In this context, the IEA is calling for the “coal transitions” in power generation that many countries are striving for to be not only climate-friendly but also people-centred and just, to require comprehensive stakeholder engagement and to necessitate a whole range of policy measures to manage the consequences. By 2050, “net zero” plans have been announced for 85 % of energy-related CO2 emissions worldwide. National plans to reduce emissions and, in particular, to decarbonise electricity generation will therefore, if fully implemented, have a significant impact on employment in the coal sector and especially in coal mining. More than half of the job losses are likely to be due to the decline in coal production and consumption, with the other half attributable to further productivity improvements. 1.9 M coal mining jobs would disappear in developing and emerging countries, and another 325,000 coal mining jobs would be lost in industrialised countries. Overall, the share of coal in total employment in the energy sector would fall from 12 % to 7 % by 2030. At the same time, the IEA-APS projects an increase in global employment in the energy sector from around 67 to 80 M jobs, mainly in “green energies” in the broader sense, i.e. a total increase of almost 20 % (Figure 2).

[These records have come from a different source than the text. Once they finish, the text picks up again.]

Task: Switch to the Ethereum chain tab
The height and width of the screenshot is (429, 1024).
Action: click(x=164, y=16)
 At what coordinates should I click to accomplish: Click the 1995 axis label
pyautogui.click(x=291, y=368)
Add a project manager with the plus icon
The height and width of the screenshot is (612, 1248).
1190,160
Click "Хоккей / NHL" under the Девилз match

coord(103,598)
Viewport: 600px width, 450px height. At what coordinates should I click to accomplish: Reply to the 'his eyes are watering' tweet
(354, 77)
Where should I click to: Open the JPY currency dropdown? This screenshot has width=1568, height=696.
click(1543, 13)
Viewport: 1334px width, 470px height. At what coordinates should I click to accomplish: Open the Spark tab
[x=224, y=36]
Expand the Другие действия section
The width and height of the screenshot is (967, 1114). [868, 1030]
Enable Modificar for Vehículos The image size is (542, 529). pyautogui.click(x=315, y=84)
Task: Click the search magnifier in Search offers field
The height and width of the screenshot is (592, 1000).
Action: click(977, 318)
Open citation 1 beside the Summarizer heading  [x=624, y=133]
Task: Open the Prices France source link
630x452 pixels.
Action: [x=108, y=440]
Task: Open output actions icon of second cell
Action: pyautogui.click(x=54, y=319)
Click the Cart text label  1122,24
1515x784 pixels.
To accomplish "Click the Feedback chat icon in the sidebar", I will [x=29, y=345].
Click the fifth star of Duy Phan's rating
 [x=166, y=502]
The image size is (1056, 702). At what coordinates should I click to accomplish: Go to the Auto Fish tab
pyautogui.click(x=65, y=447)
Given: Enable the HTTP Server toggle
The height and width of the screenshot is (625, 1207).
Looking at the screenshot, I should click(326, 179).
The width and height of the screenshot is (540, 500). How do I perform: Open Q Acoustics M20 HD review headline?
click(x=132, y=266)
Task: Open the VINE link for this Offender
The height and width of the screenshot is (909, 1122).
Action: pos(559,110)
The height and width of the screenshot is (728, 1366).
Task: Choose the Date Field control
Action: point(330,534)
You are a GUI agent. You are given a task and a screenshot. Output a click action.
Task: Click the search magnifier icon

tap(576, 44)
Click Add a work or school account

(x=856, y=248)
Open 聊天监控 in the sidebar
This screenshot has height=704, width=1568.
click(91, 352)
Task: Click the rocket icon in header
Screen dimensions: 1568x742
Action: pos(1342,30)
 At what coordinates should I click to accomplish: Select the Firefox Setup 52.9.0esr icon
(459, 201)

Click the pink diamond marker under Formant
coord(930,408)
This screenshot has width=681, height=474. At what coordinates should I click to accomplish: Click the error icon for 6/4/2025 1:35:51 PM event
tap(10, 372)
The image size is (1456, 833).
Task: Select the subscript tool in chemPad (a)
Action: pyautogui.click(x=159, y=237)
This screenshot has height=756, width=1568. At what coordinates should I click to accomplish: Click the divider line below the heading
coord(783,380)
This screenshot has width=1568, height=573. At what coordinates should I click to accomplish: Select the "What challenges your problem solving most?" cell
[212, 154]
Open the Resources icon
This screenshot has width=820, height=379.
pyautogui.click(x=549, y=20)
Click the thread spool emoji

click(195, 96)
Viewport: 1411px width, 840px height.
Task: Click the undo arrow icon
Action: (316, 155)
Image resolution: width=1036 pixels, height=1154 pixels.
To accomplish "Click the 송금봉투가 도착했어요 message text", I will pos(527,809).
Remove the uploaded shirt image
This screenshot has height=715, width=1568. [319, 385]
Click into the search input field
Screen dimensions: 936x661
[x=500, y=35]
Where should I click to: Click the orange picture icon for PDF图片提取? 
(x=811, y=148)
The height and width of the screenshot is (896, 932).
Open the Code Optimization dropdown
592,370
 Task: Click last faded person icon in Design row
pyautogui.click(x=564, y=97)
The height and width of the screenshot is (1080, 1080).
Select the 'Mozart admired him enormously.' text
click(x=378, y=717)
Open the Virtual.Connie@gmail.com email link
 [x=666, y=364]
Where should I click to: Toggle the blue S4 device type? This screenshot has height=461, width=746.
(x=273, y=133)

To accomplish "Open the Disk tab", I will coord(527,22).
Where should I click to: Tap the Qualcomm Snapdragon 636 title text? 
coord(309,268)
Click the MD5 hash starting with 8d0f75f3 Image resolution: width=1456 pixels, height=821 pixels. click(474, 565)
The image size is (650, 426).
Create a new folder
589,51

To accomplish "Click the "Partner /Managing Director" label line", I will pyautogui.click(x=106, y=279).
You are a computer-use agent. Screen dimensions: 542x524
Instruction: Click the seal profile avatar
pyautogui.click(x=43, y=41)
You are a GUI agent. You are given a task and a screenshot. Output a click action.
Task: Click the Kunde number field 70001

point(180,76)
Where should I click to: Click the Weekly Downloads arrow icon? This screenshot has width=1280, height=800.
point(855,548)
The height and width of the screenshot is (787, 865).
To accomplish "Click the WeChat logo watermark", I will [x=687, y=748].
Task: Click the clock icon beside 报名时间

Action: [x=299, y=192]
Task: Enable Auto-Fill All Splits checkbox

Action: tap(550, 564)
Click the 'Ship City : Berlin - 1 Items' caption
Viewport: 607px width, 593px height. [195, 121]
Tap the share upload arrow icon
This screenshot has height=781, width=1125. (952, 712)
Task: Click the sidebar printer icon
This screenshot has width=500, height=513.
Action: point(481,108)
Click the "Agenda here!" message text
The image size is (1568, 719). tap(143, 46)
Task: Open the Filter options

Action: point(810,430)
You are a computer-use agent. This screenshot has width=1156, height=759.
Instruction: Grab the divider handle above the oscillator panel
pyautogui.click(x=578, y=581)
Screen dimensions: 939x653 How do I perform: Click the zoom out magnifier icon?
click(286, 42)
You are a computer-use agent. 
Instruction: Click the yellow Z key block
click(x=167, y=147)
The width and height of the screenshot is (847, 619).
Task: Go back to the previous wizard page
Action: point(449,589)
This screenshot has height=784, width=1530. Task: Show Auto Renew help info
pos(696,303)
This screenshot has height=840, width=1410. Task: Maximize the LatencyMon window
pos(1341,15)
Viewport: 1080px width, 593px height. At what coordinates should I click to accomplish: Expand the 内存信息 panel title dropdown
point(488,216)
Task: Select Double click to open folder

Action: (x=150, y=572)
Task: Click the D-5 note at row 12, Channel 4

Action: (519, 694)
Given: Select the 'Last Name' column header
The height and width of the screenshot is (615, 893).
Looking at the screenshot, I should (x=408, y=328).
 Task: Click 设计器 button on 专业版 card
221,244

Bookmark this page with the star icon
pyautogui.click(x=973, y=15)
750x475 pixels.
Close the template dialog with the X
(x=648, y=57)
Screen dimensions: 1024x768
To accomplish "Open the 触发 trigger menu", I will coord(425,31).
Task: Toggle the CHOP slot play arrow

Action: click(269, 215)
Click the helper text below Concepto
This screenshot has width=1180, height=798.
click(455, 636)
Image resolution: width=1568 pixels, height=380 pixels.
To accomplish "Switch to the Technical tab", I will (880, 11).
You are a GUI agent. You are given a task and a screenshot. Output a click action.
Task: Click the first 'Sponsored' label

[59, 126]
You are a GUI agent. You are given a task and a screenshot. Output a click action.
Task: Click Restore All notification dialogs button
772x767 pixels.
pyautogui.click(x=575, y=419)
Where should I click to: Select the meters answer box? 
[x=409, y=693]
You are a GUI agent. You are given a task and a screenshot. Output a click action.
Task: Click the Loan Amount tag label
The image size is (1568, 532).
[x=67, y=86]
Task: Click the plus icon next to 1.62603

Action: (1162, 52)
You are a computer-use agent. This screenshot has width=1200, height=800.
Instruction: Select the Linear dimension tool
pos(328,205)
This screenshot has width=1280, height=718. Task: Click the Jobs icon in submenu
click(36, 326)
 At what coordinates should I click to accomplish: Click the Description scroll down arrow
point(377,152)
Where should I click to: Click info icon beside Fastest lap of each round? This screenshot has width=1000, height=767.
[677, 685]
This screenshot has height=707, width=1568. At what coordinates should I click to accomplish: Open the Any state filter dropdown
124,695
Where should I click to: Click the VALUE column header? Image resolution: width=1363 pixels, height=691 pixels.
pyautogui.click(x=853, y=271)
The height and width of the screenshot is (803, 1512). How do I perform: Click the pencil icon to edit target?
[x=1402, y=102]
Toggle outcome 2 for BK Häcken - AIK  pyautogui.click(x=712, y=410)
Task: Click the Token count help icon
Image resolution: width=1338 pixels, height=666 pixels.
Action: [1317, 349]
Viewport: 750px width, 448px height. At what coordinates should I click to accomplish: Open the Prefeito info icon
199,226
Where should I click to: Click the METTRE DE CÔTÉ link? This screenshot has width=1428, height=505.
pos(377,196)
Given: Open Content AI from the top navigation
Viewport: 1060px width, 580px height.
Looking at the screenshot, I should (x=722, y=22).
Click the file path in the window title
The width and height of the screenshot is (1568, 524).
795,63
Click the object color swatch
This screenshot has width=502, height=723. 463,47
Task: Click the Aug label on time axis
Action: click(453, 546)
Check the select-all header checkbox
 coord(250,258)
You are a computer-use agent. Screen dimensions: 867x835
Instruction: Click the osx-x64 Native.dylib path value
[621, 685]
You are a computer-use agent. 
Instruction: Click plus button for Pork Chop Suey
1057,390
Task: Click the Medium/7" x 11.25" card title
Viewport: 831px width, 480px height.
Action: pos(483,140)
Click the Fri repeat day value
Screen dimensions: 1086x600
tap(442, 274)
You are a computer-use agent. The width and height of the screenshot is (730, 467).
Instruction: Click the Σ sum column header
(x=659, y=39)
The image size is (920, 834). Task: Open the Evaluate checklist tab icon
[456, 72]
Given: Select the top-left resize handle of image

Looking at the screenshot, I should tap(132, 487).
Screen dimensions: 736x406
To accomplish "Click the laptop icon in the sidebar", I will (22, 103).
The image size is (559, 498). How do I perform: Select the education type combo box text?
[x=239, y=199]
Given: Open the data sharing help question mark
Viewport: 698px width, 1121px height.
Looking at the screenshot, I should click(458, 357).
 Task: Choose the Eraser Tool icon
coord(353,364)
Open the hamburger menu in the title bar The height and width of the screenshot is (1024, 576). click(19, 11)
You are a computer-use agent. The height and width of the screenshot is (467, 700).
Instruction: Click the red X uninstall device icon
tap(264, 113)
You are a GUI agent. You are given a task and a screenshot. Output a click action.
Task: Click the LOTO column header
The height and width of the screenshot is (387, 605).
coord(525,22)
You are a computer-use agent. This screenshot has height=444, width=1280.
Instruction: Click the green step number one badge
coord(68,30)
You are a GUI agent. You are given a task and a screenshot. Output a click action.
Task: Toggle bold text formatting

Fig. 2. Employees in the energy sector worldwide in 2022 and 2030 (IEA scenario). // Bild 2. Beschäftigte im Energiesektor weltweit 2022 und 2030 (IEA-Szenario). Source/Quelle: IEA 2024

The IEA believes it is possible to manage the transition away from carbon2-unmitigated coal use without compromising the affordability of electricity supply, i.e. without higher electricity prices. This is thanks to the competitiveness of alternative clean energy sources, from renewable energies to nuclear power and fossil fuels including coal with carbon dioxide capture and utilisation (CCUS), which has been achieved or is expected. In their APS scenario, the costs of (partially) replacing existing coal-based power generation and its system services, as well as the necessary expansion of the power grids, would be offset by savings in fuel costs. However, this depends on technical and economic developments, the respective national conditions and strategies, and differs from region to region. It is essential to ensure that the economy and security of the power supply continue to be guaranteed.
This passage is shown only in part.